На следующий день он был уже в Князьборе, сидел на песочке подле своей избы и продолжал думать, что же за секрет таился в той бочке. В деревне уже смеялись над Сидором: правильное место определили ему в городе, только вот выпустили зря. «Бочка та — што сам Сидор, сколько ему ни вливай, все мало. Лесом наторговался, луг колхозный захватил — все мало». И Матвей, слушая эти разговоры, надеялся, что на будущий год «захватчиков» у него не будет, пусть уж они в этом году втихомолку соберут и уберут, что посеяли и накосили. Не хотелось ему ни драк, ни скандалов. Последнее дело отбирать у мужика то, во что он вложил свой труд. Что все же заставило его выйти в ту ночь на самовольно захваченные наделы, он так и не понял этого никогда. Не только вышел, а и вооружился перед выходом, снял со стены двустволку деда Демьяна, за последние четыре-пять лет так ни разу и не выстрелившую, служившую скорее украшением в доме, напоминанием о том, что был некогда дед Демьян охотником и было на кого охотиться ему возле Князьбора. Выгнал из обоих стволов по пауку, вычистил паутину,
— На охоту? — спросил еще дед Демьян.
— На охоту.
— Пройди до Вескового,— посоветовал дед,— к Чертовой прорве. Там обязательно утка будет, а то и две. Все далеко ходят, а ты близенько, к Чертовой прорве,— тут Матвей промолчал, не сказал, что Чертовой прорвы давно нет. Сдавать начал дед после смерти Махахеихи и переезда в новую квартиру. Часто, особенно вечерами, пропадал из дома, и находил его Матвей все у той же Чертовой прорвы. От нее и знака уже не осталось, а глаза у деда ослабли. Но он ни разу не ошибся, точнехонько выходил к бывшей прорве, слышал, как уверял, ее голос.
— Булькает, чуешь, Матвей, булькает. То сын мой с невесткой голос подають. И Махахеиха там, мяне чакает. Тольки я железны, Матвей.
— Железный,— поддакивал он деду, осторожно брал за руку и вел домой.

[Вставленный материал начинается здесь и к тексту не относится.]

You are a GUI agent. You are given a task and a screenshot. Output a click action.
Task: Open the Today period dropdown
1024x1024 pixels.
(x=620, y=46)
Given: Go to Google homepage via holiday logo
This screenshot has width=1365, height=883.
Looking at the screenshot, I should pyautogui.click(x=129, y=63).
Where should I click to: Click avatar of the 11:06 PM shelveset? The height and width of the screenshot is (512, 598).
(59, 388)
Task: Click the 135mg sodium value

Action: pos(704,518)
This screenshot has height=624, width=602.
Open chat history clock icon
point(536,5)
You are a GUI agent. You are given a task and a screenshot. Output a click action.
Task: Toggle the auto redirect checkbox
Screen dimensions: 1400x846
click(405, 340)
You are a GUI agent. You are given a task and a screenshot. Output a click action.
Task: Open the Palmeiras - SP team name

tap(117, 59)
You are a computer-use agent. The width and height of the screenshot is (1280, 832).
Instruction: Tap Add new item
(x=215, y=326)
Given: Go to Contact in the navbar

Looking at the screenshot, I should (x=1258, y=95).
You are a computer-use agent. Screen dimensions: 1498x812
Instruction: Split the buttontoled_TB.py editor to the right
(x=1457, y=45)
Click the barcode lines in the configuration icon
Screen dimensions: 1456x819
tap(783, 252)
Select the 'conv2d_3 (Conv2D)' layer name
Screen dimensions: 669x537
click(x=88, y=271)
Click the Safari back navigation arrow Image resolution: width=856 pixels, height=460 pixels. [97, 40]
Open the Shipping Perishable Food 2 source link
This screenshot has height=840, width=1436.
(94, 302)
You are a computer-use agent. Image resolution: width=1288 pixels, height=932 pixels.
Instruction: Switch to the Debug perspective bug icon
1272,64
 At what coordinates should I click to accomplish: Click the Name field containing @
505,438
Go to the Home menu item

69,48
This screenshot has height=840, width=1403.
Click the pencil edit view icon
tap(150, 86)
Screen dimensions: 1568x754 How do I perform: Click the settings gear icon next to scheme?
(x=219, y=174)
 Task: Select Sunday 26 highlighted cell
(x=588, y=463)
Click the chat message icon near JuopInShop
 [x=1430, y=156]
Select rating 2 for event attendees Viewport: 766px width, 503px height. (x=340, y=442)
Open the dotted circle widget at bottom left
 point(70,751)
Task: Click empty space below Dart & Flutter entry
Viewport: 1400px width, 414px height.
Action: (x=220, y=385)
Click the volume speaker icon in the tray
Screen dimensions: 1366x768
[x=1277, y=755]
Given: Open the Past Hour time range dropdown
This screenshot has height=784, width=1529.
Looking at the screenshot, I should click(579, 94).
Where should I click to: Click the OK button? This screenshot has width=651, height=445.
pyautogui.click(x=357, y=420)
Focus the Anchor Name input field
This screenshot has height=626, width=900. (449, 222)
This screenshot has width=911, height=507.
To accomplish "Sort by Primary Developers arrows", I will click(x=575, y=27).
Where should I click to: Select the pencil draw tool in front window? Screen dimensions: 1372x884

Дед Демьян хотел было увязаться за ним и в тот вечер. Но Матвей не пустил его. А пошел он совсем в другую сторону. Пошагал старой князьборской дорогой, той самой, по которой въехал на «газике» в село пять лет назад вместе с Шахраем, вспоминал этот свой первый приезд, радость встречи, даже чем-то схожую с радостью канадских белорусов, увидевших землю, на которой так же, как и у них, прошло его детство. А чем еще кроме этого детства и памяти повязала его с собой родная земля и что это такое — родная земля, неужели память и тоска по детству, по невозвратному? Неужели только у детства есть родная земля, когда ты на ней, как у материнской груди, и тебе еще не надо ничего, кроме этого материнского молока, дыхания и света, и ты уверен в вечности матерей, в вечности неба над головой, пока еще все заботы о тебе возложены на это небо, на других. Но стоит их принять от других на свои плечи, как ты уже сам другой. Мир, жизнь, по крайней мере, его, Матвея, жизнь, вообще стала объяснима, объяснимо все, что бы он ни совершил, что бы ни сделал. Любой поступок свой можно прикрыть объяснением и не трепыхаться, не терзаться, даже разложить себя по полочкам и самому себе втолковать, что и откуда идет. Прошлое, наивное, смешное, хотя и трогательное. Но почему тогда так болит и сжимается сердце, когда он идет по этому прошлому, по бывшей Барздыкиной гати, по Махахеевым мосткам, Щуровым бродам, почему так тянет его разуться и пролететь, пробежать босиком всеми этими гатями и мостками, как бегал когда-то, не ощущая дороги, не чувствуя ног под собой, кожа на пятках в лохмотья снашивалась. Но потом какое это наслаждение и мука молодой кожей попробовать землю, будто вовсе не ногой ступить на нее, а сердцем, ступить и истаять, осязая это истаивание, ощущая незагрубевшей кожей самую малую песчинку, и медленно-медленно, заходясь от сладкого щекота в груди, утекать в эту песчинку.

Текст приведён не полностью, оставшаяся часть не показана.